2000, année 23 — Carnet de doute
J’ai commencé l’année à genoux.
La fête battait son plein, la maison était pleine d’amis. On riait, on mangeait, et on faisait du bruit – c’était bien. Je m’amusais, mais j’avais un petit pincement au cœur. Il serait bientôt minuit. On serait en l’an deux mille. Et j’avais un certain nombre de systèmes informatiques sous ma responsabilité.
L’ordinateur faisait partie de la fête. Je l’avais posé là, par terre, au bord de la pièce pour ne pas gêner. Son horloge était soigneusement synchronisée, à quelques centièmes de seconde près elle était bien calée sur deux ou trois horloges atomiques. Je surveillais attentivement le décompte. Quand il y a des bouteilles de champagne dégoupillées, on ne rigole pas avec l’exactitude.
Trois… Deux… Un… Zéro ! Minuit ! Pop, pop, les bouchons sautent. Ça y est, on est en l’an deux mille. À genoux sur le plancher, je pianote fiévreusement. Me connecte à une machine, puis à une autre, puis encore une autre. Tout semble normal et calme. Il ne se passe rien. Elles ont passé l’an 2000 sans « bug ».
C’était évident, bien sûr. Mais jusqu’au dernier moment je me suis demandé. Et si… ?

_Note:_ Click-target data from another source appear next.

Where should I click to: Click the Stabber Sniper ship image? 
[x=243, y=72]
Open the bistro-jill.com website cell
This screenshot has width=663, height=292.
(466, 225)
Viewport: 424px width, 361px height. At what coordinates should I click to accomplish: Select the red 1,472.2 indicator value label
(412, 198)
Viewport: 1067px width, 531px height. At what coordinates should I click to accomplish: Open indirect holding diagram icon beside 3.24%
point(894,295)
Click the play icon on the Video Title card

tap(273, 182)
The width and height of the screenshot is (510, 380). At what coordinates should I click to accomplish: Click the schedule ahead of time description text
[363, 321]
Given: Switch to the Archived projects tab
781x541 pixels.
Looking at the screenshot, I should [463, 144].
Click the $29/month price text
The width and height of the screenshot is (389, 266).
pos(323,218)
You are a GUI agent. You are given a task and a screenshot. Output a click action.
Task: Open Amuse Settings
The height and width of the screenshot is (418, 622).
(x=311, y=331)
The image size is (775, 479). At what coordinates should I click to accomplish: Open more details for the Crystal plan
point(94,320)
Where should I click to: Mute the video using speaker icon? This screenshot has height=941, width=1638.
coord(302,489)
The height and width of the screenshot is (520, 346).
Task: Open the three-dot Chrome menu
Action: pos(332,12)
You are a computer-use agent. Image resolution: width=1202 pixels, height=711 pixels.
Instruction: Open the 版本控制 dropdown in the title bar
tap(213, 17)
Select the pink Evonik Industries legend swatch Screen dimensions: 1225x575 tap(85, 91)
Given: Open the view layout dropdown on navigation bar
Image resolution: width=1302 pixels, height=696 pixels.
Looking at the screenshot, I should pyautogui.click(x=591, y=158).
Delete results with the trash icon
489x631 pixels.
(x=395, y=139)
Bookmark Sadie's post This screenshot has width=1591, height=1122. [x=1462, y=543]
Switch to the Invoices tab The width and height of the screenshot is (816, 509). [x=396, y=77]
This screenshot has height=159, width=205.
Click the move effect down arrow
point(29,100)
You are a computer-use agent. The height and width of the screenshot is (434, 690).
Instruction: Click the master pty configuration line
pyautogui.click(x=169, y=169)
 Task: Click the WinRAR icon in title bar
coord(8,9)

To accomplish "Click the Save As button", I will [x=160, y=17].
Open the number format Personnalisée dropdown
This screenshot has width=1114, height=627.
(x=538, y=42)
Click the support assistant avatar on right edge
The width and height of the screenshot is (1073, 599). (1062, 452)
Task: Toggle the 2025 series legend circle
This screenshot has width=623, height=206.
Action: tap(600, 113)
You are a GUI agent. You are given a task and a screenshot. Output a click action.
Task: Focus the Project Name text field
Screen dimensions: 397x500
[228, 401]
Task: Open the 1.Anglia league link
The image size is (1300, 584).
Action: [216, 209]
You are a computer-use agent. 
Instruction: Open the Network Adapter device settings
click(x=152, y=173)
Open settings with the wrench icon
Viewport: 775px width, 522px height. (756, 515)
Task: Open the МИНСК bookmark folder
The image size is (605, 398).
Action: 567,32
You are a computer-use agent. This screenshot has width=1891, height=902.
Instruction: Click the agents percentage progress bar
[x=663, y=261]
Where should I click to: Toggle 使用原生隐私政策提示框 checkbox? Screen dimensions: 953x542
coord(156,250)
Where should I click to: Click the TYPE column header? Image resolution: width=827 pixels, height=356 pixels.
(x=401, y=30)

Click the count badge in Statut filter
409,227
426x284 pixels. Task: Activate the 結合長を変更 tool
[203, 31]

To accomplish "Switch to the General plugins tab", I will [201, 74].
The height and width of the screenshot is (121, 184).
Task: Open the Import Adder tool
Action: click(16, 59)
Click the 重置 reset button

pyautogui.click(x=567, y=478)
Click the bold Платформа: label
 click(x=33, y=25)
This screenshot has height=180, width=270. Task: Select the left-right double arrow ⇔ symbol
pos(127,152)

En août, µ et moi partons pour deux semaine en Écosse. Elle n’a pas peur de me passer la moitié du temps le volant de notre minuscule voiture de location, bien que je n’aie mon permis que depuis moins d’un an. Nous sommes aussi peu assurés l’un que l’autre sur ces minuscules routes où les gens roulent à l’envers.
Ce soir-là sur les remparts d’Edinburgh j’ai la gorge serrée. Cela fait déjà une semaine que nous sommes partis. Cela fait déjà un an que je suis en thèse. Je ne sais pas où je vais, j’ai beaucoup à faire et je m’enlise dans une bibliopgraphie dont je ne sais toujours pas quoi faire. Ma vieille angoisse est à son paroxysme, celle d’être arrivé là non par réel mérite mais en ayant seulement fait semblant de savoir et de savoir-faire, juste ce qu’il faut pour tromper ceux qui devaient m’évaluer. Ce soir sur les remparts, je pense au retour, aux travaux qui m’attendent en rentrant. J’ai peur de ne pas y arriver, de n’être pas à la hauteur. Ce soir j’ai besoin qu’elle me prenne dans ses bras pour ne pas pleurer.
Vingt-trois de trente petits cailloux.
1 octobre 2007 à 16:57
Voilà qui m’est trop familier…
1 octobre 2007 à 18:25
Heureusement que j’avais des camarades de promo dont le copain était en thèse… On faisait « atelier soutien » 😉
5 octobre 2007 à 21:05
J’aime cette ville. En tout cas lorsque j’y étais…
Les souvenirs qui me reste des remparts sont presque ainsi.
Les vieilles collines autour, le soir…la nuit la mer…une couleur.
7 octobre 2007 à 15:47
HellCat, cette désagréable impression m’a poursuivi des années. Elle a fini par se taire, mais elle continue de se rappeler parfois à mon bon souvenir… le temps d’un reflux, d’un remous…
µ, oui, et tu fus essentielle dans l’aboutissement de ce travail-là.
Serillo, il faudrait que j’y retourne un jour, maintenant que j’ai l’esprit libre et que j’ai appris à profiter de mes vacances. À déconnecter, à lâcher prise sur le boulot qui m’attend au retour.